The appropriate confidence interval for l is written:

E(l) = l +/- tc*sl

where sI = (RMSE/sqrt(n))(sqrt(sum(wi^2)))

where:

    E(l)              = the expected value of l
    l                  = sample estimate of l
    tc               = the critical t value for the appropriate alpha from the t-distribution
                          with df=N-k as determined by the MSE from the ANOVA.
    sl                 = standard error of l
    RMSE          = the square root of the mean square error (MSE) from the ANOVA test
    n                 = group sample size
    sum(wi^2)  = sum of squared contrast weights (unscaled)

The Partial F-test for orthogonal contrasts

We can approach the confidence interval method described above from a slightly different angle that will turn out to be much more informative. We will start with the confidence interval relationship described:

E(l) = l +/- tc*sl

If we let E(l) = 0, subtract l from both sides, and multiply both sides by -1 we can rearrange this as:

l = tc*sl

Now if we divide both sides by sl, we see that:

tc = l/sl

Interestingly, this has the form of a t-test and could be used to test the significance of the orthogonal contrasts.  But we can simplify the calculation by substituting for sl, then taking the square of both sides. The relationship then becomes:

t^2 = l^2/[(MSE/n)(sum(wi^2))]

Now it turns out that the square of the t distribution is in fact an F distribution with 1 degree of freedom in the numerator, and denominator degrees of freedom equal to the degrees of freedom from the t-test.  If we replace t^2 by F and rearrange the denominator we obtain:

F= [nl^2/(sum(wi^2))]/MSE = MSI/MSE

This statistic is referred to as a partial F statistic. The numerator, [nl^2/(sum(wi^2))], is the sum of squares for the contrast. It can be denoted SSl and has 1 degree of freedom. Notice that since SSI has only one degree of freedom, it is also equal to its mean square, MSI. The denominator is the MSE from the ANOVA test. We now see that the denominator degrees of freedom must be the df for the MSE from the ANOVA. Thus the degrees of freedom for the ANOVA partial F is df=1,(N-k).  This statistic is referred to as a partial F statistic because the partial F values for the full set of orthogonal contrasts sum to the ANOVA F value, F=MSTr/MSE.  Likewise, the sum of the degrees of freedom for the contrasts is (k-1) which is equal to the degrees of freedom for the MSTr. The partial F thus provides us with a means of determining how each orthogonal contrast contributes to the overall significance of the ANOVA test.

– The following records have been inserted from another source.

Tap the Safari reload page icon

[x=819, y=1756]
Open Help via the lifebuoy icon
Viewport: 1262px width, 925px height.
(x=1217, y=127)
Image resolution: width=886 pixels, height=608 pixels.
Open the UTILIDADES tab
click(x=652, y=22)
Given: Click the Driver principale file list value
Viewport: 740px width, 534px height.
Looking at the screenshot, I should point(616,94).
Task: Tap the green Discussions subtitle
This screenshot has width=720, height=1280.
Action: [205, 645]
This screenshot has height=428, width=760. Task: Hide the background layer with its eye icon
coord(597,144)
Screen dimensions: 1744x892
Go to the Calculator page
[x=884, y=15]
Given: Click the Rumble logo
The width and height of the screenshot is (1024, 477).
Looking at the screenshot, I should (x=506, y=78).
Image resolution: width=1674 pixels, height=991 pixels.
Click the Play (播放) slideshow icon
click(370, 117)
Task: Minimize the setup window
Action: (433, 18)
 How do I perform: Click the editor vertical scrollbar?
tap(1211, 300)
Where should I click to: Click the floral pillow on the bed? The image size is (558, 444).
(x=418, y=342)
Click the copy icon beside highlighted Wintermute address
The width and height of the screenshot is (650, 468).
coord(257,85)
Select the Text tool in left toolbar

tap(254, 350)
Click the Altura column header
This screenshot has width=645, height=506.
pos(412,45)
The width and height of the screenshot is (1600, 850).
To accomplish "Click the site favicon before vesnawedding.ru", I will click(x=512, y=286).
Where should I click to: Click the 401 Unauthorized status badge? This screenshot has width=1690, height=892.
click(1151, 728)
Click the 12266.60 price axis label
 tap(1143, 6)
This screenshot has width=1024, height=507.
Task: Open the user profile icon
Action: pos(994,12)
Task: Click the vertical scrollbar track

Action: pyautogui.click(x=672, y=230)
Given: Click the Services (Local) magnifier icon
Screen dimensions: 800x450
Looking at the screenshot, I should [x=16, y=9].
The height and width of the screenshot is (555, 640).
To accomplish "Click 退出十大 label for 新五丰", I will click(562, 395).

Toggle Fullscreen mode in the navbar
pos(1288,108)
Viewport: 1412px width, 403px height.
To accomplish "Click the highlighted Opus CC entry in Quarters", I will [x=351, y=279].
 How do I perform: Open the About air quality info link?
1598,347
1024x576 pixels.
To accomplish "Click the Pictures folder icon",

Variance explained by orthogonal contrasts

From the previous discussion, it should not be too difficult to surmise that if we can partition the significance associated with each contrast, then we can also partition the variance associated with each contrast. This is done by substituting the total sums of squares, SSTo, for the MSE in the F statistic above. The resulting ratio of sums of squares is:

r^2 = [nl^2/(sum(wi^2))]/SSTo = SSl/SSTo

Note that in this context, we write SSl, rather than MSl because we are interested in comparing sums of squares, not mean squares. The statistic r^2, referred to as the coefficient of determination, is in fact equal to the square of the correlation coefficient that we discussed in correlation analysis!